The Government’s Commission of Audit, released last week, listed the National Disability Insurance Scheme (NDIS), carers’ payments and the Disability Support Pension amongst 15 key areas recommended for budget cuts. Wesley Mission’s CEO Rev Keith Garner says while there is still bipartisan support for the NDIS, he is concerned at suggestions that the scheme may be delayed, and that services outside the NDIS—specifically, services that care for the carers—may be cut.

“The loud message that we want to give is that every time we delay it, there are costs. There are fiscal costs, but there are caring costs too. Every time you don’t  do something, there are still costs in not doing it. We say very strongly, from our own view of Christian care, that it’s important that it happens and that it happens swiftly.”

The Wesley Mission report, Giving disability carers a break looks at the life of a disability carers through a series of surveys and interviews, emphasising the importance that services for carers have on their quality of life.

The report found 82 per cent of carers said their mental health would decline if they could not access services to help them in their day to day duties and 71 per cent said their stress would increase if services were not provided.

Ken Baker emphasised the relentless nature of the role of carer, and the need to sustain carers for the long term. He says for three months after his wife’s stroke, he could rely on the availability of friends and others, but “it’s the three years, the 13 years, the 30 years that Disability support services become absolutely critical to families being able to sustain their role of providing care and support to a family member.”
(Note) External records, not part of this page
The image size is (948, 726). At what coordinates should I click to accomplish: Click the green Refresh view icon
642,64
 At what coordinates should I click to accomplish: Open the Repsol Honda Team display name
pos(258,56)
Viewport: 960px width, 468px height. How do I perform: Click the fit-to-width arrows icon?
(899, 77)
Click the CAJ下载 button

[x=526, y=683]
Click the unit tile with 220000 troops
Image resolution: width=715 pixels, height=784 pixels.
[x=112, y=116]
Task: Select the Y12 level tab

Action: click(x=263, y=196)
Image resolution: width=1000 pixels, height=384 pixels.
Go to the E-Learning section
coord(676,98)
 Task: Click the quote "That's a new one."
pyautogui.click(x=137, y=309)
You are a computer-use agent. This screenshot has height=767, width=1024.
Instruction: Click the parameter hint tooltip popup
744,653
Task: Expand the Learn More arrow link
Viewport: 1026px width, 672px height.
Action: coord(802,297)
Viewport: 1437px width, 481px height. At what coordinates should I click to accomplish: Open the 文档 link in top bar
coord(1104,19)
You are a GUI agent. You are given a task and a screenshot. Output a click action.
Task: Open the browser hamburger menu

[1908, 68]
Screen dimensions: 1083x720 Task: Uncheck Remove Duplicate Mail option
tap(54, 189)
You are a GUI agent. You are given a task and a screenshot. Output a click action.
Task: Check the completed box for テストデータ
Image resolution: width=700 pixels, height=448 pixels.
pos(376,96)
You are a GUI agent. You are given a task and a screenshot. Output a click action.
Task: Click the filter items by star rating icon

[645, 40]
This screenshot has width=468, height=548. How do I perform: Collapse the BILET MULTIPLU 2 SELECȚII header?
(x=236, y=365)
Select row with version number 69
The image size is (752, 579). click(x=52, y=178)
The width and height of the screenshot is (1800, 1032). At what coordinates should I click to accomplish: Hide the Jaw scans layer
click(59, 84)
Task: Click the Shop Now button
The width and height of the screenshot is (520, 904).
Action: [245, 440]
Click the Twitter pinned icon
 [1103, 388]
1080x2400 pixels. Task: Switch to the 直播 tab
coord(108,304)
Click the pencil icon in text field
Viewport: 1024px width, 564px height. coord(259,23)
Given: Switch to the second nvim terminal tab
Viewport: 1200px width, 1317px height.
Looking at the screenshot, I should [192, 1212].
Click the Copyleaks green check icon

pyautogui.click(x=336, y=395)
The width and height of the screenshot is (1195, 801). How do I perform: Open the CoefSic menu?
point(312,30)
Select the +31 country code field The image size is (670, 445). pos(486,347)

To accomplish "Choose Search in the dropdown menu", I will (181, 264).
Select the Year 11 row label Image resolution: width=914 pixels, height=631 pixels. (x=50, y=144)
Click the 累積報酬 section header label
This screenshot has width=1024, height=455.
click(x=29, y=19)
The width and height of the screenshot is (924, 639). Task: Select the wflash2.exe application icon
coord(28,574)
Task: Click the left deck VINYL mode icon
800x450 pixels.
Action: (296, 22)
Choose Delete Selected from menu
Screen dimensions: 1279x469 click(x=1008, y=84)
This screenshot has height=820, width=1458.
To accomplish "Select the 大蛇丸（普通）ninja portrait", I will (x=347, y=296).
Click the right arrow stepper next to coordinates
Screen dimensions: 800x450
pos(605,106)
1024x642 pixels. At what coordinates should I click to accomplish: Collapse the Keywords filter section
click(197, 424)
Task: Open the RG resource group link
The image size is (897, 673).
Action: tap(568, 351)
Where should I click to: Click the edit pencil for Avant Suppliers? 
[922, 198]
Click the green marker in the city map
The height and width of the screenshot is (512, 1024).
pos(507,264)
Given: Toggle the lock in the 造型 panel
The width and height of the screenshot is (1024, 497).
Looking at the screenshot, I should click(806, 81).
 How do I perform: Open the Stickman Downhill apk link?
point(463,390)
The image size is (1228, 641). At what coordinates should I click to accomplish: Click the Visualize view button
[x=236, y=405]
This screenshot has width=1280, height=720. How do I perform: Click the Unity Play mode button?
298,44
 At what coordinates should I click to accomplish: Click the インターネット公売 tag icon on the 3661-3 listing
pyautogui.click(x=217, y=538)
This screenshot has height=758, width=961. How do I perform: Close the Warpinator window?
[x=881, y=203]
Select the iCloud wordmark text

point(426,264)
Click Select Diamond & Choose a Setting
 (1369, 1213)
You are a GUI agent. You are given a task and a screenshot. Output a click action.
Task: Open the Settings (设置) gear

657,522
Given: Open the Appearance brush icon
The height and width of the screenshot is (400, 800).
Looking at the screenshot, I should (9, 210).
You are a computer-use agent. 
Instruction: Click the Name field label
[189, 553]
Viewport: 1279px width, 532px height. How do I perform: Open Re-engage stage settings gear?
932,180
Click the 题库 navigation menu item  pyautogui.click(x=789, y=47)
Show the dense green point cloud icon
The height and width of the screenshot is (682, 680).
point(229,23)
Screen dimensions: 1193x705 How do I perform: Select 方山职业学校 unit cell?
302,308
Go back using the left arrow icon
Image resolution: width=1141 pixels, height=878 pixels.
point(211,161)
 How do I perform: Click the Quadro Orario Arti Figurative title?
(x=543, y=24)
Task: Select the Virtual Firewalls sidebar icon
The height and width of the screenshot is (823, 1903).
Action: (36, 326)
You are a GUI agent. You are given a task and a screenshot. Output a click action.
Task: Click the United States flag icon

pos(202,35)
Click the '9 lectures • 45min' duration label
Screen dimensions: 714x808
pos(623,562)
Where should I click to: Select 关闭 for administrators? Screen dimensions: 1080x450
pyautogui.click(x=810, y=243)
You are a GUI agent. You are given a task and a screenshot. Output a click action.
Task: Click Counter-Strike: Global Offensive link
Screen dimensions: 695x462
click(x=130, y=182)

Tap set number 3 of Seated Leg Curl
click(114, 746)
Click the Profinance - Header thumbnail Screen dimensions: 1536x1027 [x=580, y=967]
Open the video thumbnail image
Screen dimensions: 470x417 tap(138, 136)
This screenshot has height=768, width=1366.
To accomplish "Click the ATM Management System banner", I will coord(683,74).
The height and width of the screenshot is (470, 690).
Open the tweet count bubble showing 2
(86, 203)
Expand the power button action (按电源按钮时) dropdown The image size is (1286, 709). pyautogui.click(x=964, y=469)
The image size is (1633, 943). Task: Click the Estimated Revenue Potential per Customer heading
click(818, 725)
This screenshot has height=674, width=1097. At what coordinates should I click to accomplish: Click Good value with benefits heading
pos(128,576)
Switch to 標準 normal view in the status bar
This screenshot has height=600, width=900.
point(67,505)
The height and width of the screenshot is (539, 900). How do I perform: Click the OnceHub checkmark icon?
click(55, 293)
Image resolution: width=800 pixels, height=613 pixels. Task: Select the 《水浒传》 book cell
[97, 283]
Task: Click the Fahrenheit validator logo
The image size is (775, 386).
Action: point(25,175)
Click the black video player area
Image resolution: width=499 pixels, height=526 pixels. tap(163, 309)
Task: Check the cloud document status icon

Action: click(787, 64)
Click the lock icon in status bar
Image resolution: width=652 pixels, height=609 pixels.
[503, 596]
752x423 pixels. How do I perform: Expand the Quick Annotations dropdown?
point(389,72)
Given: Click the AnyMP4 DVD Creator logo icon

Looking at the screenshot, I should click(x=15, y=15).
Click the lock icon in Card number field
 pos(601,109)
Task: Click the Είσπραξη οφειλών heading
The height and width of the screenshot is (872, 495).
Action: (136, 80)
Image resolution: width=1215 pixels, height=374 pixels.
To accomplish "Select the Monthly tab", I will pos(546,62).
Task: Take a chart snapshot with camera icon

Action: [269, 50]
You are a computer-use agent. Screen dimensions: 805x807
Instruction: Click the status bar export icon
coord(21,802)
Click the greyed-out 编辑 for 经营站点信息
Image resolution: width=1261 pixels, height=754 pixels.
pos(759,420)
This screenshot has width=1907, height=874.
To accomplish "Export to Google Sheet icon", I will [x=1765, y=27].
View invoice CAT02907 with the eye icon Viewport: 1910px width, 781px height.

Rev Garner says the Wesley Mission report is one of the first to look at the mental, physical and financial impact that disability services have on carers, and what the impact would be if those services were taken away. But what the report also shows is how compassionate and resilient carers are. He is adamant that carers get the continued and increasing support they need, and that the Federal Treasurer, Joe Hockey, hears the disability sector’s warnings that a delay or cut to that support will only mean greater financial challenges in the future.

“We fought very hard to ensure that disability is at the centre of the agenda. If it’s pushed to the side in a debate about people’s personal taxes … that would be tragic.”